• WHAT YOU ARE ASKED TO DO
Scan the entries for the word "computer", and copy every line where it appears.
Top of SOURCE DATA
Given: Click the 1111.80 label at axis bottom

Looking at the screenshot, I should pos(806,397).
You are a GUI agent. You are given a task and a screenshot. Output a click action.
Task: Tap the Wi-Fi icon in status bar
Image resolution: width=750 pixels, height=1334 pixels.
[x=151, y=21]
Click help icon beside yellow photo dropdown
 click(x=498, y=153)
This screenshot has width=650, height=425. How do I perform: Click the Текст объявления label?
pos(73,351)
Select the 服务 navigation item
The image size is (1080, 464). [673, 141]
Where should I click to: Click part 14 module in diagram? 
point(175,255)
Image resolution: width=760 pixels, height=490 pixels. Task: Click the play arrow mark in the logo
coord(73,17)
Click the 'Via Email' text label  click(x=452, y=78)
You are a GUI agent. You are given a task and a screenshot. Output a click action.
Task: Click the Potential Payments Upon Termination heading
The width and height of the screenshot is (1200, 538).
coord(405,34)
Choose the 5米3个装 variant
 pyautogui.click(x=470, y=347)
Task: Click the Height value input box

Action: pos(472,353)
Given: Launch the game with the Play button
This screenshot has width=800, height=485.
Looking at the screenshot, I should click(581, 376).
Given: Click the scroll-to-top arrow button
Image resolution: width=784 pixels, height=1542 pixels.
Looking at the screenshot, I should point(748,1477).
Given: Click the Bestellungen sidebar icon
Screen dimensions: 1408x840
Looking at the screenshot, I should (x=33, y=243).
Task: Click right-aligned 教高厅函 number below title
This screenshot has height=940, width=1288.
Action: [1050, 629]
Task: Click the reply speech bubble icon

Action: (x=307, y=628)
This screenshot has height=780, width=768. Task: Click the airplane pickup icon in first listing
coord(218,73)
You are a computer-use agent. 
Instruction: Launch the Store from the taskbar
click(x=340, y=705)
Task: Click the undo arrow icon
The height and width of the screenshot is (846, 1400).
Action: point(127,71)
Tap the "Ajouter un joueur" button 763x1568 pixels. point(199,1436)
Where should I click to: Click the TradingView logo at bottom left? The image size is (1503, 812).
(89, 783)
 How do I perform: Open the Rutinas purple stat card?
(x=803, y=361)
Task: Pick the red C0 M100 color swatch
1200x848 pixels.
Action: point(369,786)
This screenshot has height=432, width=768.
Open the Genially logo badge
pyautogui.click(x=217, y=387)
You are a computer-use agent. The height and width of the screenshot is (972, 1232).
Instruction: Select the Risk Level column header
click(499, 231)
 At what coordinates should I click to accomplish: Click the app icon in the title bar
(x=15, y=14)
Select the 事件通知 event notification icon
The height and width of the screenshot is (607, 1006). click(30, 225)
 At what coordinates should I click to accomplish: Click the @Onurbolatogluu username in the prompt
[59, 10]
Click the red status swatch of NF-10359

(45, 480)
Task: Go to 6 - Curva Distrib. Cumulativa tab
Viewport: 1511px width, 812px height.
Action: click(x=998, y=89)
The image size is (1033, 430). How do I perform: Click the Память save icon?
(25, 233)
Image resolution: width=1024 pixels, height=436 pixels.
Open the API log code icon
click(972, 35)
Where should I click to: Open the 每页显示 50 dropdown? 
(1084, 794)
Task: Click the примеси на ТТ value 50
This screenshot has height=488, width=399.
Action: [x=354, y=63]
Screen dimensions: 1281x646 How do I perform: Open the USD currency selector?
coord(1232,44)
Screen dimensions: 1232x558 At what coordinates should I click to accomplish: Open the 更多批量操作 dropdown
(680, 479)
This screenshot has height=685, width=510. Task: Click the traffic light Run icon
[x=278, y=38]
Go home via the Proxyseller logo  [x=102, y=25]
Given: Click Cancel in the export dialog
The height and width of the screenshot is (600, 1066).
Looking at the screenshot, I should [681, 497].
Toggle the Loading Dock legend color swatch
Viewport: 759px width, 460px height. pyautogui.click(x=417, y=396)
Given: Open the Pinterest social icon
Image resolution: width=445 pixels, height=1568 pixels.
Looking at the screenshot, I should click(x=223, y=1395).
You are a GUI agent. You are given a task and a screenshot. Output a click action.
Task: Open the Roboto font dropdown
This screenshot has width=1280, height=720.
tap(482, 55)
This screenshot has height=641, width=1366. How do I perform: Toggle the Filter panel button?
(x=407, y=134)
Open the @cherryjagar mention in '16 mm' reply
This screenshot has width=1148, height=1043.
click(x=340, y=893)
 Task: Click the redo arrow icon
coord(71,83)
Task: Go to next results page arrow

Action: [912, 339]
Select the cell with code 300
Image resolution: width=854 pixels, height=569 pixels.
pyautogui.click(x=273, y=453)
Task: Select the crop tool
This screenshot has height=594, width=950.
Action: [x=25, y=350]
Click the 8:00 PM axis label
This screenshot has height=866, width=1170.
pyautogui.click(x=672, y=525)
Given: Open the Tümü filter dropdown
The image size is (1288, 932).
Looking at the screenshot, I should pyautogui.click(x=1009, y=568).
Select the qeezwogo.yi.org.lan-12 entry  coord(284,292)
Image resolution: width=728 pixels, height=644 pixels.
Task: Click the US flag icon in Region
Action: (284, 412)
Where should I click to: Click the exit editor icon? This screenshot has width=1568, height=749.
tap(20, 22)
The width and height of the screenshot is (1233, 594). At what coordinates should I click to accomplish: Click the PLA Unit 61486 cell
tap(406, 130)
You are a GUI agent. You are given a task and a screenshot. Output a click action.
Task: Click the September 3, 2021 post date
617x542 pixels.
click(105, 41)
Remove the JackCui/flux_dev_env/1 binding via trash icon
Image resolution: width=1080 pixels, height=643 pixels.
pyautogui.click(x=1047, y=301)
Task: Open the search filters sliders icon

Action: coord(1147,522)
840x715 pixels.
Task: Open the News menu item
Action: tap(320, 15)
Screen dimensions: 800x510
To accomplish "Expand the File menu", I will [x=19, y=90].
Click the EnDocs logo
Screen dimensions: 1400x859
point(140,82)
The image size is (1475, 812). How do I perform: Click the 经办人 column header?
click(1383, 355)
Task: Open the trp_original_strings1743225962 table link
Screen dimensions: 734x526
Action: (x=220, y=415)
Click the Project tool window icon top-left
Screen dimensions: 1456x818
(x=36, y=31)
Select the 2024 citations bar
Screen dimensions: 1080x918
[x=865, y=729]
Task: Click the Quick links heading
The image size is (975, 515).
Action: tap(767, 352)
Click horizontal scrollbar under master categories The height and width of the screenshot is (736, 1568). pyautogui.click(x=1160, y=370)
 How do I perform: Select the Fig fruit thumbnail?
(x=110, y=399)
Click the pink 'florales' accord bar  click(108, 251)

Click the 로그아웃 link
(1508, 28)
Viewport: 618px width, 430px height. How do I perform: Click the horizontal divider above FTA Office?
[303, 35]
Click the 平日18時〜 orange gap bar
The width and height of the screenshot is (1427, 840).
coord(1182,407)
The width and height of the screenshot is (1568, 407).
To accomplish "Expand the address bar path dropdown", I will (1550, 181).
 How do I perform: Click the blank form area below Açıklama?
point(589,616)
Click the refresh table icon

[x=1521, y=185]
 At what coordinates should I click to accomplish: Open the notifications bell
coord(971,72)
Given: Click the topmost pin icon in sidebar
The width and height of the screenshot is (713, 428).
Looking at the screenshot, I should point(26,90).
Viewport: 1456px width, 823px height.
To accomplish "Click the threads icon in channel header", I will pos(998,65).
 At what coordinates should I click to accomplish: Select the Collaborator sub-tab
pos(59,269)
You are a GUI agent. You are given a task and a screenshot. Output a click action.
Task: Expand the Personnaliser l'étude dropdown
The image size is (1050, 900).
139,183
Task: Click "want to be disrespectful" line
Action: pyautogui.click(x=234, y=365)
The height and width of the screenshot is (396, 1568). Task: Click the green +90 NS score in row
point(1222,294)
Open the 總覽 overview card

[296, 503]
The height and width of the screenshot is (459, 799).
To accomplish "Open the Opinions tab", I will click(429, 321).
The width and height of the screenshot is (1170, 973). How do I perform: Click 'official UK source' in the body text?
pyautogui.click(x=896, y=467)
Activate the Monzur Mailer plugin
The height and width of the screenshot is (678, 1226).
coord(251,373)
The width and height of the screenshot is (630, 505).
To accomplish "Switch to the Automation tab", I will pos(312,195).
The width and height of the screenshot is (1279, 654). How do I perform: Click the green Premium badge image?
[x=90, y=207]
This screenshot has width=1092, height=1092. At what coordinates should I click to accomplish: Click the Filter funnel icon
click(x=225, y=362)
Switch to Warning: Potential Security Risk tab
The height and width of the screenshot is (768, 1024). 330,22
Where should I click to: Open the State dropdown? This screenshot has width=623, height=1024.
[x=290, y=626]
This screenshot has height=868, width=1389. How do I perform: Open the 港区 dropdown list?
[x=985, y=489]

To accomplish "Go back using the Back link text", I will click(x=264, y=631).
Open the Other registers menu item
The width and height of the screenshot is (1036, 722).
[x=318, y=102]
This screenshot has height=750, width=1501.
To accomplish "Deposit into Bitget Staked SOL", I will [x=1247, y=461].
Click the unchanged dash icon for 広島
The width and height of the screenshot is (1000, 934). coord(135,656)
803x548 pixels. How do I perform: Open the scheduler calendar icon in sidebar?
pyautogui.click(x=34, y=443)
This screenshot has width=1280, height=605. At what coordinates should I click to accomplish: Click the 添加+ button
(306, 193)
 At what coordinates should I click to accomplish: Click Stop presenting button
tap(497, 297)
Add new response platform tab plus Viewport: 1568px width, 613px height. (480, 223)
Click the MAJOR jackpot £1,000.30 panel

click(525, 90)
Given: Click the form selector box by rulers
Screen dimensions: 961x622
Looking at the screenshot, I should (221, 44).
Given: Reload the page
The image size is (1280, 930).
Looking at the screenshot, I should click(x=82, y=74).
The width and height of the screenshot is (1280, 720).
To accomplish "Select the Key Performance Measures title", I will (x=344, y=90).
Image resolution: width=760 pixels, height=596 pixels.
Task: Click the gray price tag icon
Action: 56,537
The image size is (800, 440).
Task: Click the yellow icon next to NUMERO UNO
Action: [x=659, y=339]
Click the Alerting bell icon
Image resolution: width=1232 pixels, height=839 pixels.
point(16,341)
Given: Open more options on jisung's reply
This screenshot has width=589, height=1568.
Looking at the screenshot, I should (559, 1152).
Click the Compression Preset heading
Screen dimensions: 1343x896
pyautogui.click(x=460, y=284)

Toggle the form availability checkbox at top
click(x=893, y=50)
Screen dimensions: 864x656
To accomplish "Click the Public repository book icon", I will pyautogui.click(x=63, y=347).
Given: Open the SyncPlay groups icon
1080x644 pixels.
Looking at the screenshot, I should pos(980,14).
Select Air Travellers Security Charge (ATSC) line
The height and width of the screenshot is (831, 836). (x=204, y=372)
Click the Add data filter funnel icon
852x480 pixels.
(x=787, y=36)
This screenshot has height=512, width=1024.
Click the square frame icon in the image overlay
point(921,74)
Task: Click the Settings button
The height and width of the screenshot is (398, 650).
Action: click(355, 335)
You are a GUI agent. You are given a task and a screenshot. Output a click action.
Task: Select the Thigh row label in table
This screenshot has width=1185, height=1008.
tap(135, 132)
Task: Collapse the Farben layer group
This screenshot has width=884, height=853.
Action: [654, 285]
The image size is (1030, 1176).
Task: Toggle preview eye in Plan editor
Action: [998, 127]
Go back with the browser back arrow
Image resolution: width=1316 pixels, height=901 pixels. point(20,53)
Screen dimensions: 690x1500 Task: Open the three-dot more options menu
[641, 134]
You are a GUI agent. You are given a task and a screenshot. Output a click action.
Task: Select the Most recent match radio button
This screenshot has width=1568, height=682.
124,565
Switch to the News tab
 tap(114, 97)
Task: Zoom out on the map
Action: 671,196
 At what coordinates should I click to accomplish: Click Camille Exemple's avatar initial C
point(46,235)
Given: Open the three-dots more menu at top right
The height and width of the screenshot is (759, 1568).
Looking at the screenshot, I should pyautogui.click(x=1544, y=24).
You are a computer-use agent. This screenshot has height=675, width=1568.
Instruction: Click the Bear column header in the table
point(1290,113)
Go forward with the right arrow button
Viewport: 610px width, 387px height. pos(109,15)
Bottom of SOURCE DATA
• REPLY
You are a computer-use agent. 
You are a computer-use agent. The height and width of the screenshot is (972, 1232).
You are a computer-use agent. This screenshot has height=675, width=1568.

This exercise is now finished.